Texto proporcionado -
# # # # #

Un enfoque acerca las ideas políticas III
Una interpretación de la cultura pagana del poder político (1)
En nuestra antigüedad clásica (Asia Menor, Peloponeso), surge la filosofía como disciplina al momento que se pretenden explicaciones acerca del mundo y de la vida humana, alejándose de la fantasía, la magia, los mitos y las visiones religiosas. Preguntas racionales –en cuanto pretendían analizar críticamente la percepción de la realidad— que exigían respuestas racionales, no necesariamente científicas en el sentido metodológico y conceptual moderno.
Quedó atrás la visión primitiva del Egipto de hace tres mil años, en donde apenas si es posible identificar ideas políticas como sistema ideológico ya que lo político poseía meramente “un carácter informativo” y descriptivo alrededor de la figura del Faraón (Salazar Mallén). Aunque no es el foco de nuestro tema, no está por demás una referencia breve a las ideas políticas en el “lejano oriente”. Destaca China. Lao-Tsé se anticipó casi mil 500 años al liberalismo: el gobernante debe intervenir lo menos posible en la vida social (“dejar hacer-dejar pasar”). Confucio postuló la sujeción del pensamiento político a la moral. Mencio, a su vez, destacó que lo esencial en la política es el pueblo (Salazar Mallén). En palabras actuales: “la voz del pueblo es la voz de Dios”.
En “occidente”, la aportación de la filosofía a la política fue, por lo menos desde Sócrates-Platón, afirmar el fundamento ético del poder, no sólo por legitimidad de origen y en su ejercicio sino además la justificación misma del poder. ¿Para qué y porqué se instituye el poder político?

# # # # #

En el texto sobre las ideas políticas de arriba, ¿qué postuló Confucio?

# # # # #

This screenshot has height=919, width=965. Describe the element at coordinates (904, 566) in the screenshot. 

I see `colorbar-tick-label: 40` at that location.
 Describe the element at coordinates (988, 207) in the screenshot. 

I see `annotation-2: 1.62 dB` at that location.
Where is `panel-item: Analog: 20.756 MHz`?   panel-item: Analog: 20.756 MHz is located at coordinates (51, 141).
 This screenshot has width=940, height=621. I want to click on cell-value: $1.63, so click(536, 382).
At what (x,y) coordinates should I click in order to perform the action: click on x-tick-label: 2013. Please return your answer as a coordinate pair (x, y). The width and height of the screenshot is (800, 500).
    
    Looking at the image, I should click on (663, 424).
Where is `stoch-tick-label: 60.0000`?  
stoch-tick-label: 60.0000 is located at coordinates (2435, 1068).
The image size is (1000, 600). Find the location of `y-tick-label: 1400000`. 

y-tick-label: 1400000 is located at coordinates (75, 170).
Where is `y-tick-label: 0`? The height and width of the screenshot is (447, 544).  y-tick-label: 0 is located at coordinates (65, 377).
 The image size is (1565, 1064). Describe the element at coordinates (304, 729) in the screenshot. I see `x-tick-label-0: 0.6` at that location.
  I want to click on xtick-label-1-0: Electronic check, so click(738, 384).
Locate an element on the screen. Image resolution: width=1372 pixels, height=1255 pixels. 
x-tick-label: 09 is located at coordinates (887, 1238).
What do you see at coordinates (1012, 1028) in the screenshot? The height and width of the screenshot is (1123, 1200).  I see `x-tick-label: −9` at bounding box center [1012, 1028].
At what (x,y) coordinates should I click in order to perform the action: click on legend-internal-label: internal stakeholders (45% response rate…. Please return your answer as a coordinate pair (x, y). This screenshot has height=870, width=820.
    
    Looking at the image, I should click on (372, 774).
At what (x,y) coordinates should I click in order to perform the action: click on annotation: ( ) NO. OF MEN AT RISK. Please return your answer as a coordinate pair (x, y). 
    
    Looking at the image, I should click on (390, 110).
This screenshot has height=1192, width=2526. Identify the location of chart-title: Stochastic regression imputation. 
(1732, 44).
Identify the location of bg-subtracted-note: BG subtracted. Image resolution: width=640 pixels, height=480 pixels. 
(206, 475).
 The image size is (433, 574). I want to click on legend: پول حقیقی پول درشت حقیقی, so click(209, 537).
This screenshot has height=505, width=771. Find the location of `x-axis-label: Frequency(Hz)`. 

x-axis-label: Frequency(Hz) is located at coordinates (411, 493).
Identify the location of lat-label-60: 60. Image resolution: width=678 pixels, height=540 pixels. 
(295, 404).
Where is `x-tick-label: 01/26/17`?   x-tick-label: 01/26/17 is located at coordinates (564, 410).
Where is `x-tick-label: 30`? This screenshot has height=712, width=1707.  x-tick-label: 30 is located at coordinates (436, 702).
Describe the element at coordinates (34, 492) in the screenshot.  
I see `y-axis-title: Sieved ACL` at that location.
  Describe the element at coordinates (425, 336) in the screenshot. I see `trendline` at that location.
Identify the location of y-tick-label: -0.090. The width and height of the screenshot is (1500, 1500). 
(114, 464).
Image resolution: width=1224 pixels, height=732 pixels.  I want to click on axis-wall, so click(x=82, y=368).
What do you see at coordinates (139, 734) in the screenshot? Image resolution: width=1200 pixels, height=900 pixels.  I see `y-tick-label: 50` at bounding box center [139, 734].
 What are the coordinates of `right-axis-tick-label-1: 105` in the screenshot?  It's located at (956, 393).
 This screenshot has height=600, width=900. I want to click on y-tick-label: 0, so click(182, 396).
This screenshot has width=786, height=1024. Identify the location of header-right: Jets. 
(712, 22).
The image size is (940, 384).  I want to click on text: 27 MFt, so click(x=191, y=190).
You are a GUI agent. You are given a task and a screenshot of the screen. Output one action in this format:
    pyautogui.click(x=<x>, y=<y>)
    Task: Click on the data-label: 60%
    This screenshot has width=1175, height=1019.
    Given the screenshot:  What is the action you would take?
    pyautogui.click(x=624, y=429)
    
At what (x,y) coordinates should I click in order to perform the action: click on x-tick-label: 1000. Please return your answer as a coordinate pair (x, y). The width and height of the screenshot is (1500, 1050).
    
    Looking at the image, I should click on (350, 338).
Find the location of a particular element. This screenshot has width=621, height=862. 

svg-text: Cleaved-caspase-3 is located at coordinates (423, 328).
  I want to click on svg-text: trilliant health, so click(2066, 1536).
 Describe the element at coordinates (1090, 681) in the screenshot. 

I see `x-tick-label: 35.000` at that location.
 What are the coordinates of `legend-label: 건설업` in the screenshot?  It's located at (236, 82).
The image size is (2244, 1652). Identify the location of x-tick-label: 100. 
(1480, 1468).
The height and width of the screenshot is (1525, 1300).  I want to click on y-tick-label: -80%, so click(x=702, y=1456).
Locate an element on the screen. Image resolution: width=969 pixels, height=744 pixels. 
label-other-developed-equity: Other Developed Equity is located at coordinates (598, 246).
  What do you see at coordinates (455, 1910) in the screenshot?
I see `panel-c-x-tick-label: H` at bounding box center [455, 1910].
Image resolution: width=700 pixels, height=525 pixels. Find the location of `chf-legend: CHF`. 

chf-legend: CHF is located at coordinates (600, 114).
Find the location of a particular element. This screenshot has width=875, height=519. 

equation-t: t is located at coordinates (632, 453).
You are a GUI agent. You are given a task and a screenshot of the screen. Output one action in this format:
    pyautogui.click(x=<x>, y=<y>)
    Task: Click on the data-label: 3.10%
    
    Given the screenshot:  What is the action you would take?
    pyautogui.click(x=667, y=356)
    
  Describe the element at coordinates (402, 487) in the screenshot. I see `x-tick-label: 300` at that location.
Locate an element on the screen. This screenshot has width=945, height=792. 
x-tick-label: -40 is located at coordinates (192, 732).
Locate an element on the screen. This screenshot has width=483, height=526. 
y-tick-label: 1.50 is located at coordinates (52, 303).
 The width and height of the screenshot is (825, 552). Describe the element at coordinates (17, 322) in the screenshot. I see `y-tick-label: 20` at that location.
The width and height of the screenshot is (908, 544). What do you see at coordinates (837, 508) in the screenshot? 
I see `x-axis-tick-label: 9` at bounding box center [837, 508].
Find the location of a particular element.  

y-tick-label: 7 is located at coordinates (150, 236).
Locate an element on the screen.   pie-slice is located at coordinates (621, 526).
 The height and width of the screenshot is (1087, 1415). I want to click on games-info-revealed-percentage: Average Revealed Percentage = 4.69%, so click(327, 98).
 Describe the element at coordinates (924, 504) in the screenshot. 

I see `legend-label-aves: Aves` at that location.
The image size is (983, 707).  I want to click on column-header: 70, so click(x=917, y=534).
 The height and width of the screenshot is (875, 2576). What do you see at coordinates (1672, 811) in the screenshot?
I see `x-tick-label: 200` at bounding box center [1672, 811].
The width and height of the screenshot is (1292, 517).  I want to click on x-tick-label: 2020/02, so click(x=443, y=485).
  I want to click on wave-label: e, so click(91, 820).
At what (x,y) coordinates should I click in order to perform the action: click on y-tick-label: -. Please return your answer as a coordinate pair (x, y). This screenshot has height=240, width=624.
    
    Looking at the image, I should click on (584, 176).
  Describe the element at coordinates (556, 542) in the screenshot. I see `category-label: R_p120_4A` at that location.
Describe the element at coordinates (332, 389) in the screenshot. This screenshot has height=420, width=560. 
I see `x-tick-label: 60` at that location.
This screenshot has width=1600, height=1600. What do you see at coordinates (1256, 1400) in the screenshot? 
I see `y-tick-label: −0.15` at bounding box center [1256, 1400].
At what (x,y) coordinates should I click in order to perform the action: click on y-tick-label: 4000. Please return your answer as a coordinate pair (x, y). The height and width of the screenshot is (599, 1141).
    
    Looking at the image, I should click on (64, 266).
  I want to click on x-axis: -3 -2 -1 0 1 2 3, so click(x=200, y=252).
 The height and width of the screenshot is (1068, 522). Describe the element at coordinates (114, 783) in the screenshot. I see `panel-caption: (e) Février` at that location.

# # # # #

Resultado del ejercicio -
Confucio postuló la sujeción del pensamiento político a la moral.